→ **Exercise details**: Please extract the lines from the one with "Screen dimensions: 1385x859" up to and including the one with "Action: click(1295, 156)", copying them word for word.

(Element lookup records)
☆ ☆ ☆

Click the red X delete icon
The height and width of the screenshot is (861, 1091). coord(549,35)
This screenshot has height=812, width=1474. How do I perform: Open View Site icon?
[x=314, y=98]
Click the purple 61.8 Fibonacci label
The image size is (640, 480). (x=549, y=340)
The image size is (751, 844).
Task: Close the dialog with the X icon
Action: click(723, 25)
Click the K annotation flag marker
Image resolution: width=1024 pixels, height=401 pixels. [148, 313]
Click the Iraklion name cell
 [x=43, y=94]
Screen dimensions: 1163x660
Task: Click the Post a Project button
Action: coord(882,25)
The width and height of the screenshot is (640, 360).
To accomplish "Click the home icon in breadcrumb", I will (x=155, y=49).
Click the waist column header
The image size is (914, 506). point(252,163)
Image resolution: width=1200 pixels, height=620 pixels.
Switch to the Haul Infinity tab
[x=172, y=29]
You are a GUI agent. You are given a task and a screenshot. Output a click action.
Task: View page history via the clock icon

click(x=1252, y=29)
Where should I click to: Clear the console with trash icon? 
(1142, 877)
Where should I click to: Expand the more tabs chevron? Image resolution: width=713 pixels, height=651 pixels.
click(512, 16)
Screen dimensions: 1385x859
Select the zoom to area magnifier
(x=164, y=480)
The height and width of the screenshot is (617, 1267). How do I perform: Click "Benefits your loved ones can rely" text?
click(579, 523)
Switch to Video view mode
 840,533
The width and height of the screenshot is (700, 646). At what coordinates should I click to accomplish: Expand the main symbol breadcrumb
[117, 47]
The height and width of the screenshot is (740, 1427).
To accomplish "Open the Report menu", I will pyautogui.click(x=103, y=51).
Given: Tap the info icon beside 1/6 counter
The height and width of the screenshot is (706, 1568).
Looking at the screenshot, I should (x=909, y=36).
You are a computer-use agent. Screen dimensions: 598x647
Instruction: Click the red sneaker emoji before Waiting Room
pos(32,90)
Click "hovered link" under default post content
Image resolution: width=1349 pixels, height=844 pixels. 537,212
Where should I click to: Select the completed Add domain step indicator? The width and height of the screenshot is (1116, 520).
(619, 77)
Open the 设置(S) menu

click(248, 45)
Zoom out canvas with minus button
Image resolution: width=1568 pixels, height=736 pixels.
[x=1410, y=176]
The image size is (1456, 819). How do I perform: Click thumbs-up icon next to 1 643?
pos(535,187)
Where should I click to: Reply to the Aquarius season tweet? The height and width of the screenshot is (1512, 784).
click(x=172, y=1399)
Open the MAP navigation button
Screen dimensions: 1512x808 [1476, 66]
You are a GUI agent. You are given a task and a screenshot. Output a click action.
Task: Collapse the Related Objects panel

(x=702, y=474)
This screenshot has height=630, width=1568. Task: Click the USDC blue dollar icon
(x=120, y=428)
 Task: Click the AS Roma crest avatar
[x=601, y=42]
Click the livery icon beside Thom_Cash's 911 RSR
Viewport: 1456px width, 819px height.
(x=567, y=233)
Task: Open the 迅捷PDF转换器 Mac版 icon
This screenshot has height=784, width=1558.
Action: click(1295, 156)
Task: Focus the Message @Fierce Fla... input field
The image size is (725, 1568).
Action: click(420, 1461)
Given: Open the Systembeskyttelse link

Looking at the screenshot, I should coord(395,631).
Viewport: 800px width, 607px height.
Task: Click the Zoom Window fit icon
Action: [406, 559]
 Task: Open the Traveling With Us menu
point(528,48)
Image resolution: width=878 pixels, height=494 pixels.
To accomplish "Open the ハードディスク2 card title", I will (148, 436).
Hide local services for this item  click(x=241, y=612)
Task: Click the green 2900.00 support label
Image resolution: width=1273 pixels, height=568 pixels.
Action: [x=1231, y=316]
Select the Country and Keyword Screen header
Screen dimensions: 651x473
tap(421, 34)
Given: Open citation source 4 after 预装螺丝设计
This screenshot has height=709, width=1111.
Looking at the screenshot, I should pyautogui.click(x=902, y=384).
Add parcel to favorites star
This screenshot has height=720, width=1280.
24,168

☆ ☆ ☆

→ **Task solution**:
Screen dimensions: 1385x859
Select the zoom to area magnifier
(x=164, y=480)
The height and width of the screenshot is (617, 1267). How do I perform: Click "Benefits your loved ones can rely" text?
click(579, 523)
Switch to Video view mode
 840,533
The width and height of the screenshot is (700, 646). At what coordinates should I click to accomplish: Expand the main symbol breadcrumb
[117, 47]
The height and width of the screenshot is (740, 1427).
To accomplish "Open the Report menu", I will pyautogui.click(x=103, y=51).
Given: Tap the info icon beside 1/6 counter
The height and width of the screenshot is (706, 1568).
Looking at the screenshot, I should (x=909, y=36).
You are a computer-use agent. Screen dimensions: 598x647
Instruction: Click the red sneaker emoji before Waiting Room
pos(32,90)
Click "hovered link" under default post content
Image resolution: width=1349 pixels, height=844 pixels. 537,212
Where should I click to: Select the completed Add domain step indicator? The width and height of the screenshot is (1116, 520).
(619, 77)
Open the 设置(S) menu

click(248, 45)
Zoom out canvas with minus button
Image resolution: width=1568 pixels, height=736 pixels.
[x=1410, y=176]
The image size is (1456, 819). How do I perform: Click thumbs-up icon next to 1 643?
pos(535,187)
Where should I click to: Reply to the Aquarius season tweet? The height and width of the screenshot is (1512, 784).
click(x=172, y=1399)
Open the MAP navigation button
Screen dimensions: 1512x808 [1476, 66]
You are a GUI agent. You are given a task and a screenshot. Output a click action.
Task: Collapse the Related Objects panel

(x=702, y=474)
This screenshot has height=630, width=1568. Task: Click the USDC blue dollar icon
(x=120, y=428)
 Task: Click the AS Roma crest avatar
[x=601, y=42]
Click the livery icon beside Thom_Cash's 911 RSR
Viewport: 1456px width, 819px height.
(x=567, y=233)
Task: Open the 迅捷PDF转换器 Mac版 icon
This screenshot has height=784, width=1558.
Action: click(1295, 156)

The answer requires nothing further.